**実施課題 1:**
抜粋によれば、法システムにおいてつねに作用しているふたつのシステム・リファレンスとは何ですか。
**実施課題 2:**
抜粋によれば、法システムのすべてのオートポイエティックなオペレーションが常に社会のオートポイエーシスの継続であるのはなぜですか。抜粋に示された理由を説明してください。

生成―概念をこえる試み (叢書・ウニベルシタス)

生成―概念をこえる試み (叢書・ウニベルシタス)

  • ディスカッション中に話題になった「そもそも《全体社会の理論》は必要なのか?」という提議に、ぼくなりに「こんなことかな〜」と思うところはこんなとこ:

法システムは社会システムのサブシステムである。それゆえふたつのシステム・リファレンスがつねに作用している。すなわち、全体としての社会のそれと、法のそれである。

法は社会においてのみ可能であるので、法システムのすべてのオートポイエティックなオペレーションはまた、常に社会のオートポイエーシスの継続である。ひとつのオペレーションから次のオペレーションへの規範的条件の移転もすべて、つねにコミュニケーションである。法は、化学的なオペレーションのモードも、心理的なそれすらも、使用することはできない(もちろんそのことは、それが化学的あるいは心理的結果を伴うことを排除しない)。これは、次のことを意味する。一方では、可能なコミュニケーションの社会的制限にそれは適合しなければならない。それゆえ、例えば言語を正確にあるいは少なくとも分かりやすく使用しなければならない。他方では、コミュニケーションはまた、現実の、社会の構成物が法へと媒介される方法である。法は、「女性」「シリンダ・キャパシティー」「住民」「タリウム」のような言葉が、法の内部でも外部でも十分に一貫性をもって使用されているかどうかということに関わる必要もなければ、関わることもできない。その程度まで、それは、コミュニケーションによるコミュニケーションの社会的再生産のネットワークによって維持されている。女性やその他のものが実際に存在しているかいなか、といった問題が生じたとしたら、それらは脇にどけられるか、あるいは哲学へと差し向けられうるだろう。

**提供データ:**
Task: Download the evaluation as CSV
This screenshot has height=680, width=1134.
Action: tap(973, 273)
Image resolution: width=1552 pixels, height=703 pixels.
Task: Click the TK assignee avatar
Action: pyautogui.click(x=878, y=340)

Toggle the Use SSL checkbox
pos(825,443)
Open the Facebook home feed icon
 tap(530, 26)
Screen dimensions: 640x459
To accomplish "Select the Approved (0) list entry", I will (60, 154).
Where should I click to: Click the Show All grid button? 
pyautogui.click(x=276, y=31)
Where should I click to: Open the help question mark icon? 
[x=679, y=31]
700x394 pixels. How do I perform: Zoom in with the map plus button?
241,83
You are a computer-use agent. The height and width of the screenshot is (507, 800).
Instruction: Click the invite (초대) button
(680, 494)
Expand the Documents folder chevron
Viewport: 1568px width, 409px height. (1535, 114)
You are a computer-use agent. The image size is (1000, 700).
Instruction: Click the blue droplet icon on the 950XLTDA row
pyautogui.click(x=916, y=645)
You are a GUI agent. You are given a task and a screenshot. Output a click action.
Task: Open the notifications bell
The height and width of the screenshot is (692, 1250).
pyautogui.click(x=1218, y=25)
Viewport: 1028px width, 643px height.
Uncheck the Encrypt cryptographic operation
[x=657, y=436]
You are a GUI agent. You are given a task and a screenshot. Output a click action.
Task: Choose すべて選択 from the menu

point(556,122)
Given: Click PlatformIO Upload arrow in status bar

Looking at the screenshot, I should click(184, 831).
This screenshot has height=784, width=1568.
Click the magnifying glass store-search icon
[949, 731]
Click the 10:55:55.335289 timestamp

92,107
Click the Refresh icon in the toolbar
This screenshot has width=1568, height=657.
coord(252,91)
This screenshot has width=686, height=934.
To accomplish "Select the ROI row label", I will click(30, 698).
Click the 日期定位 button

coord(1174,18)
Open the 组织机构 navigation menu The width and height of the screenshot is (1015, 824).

**記述解答 1:**
全体としての社会のシステム・リファレンスと、法のシステム・リファレンスです。

**記述解答 2:**
法は社会においてのみ可能だからです。そのため、法のオペレーションはすべて社会のオートポイエーシスの継続となり、ひとつのオペレーションから次のオペレーションへの規範的条件の移転も、つねにコミュニケーションとして行われます。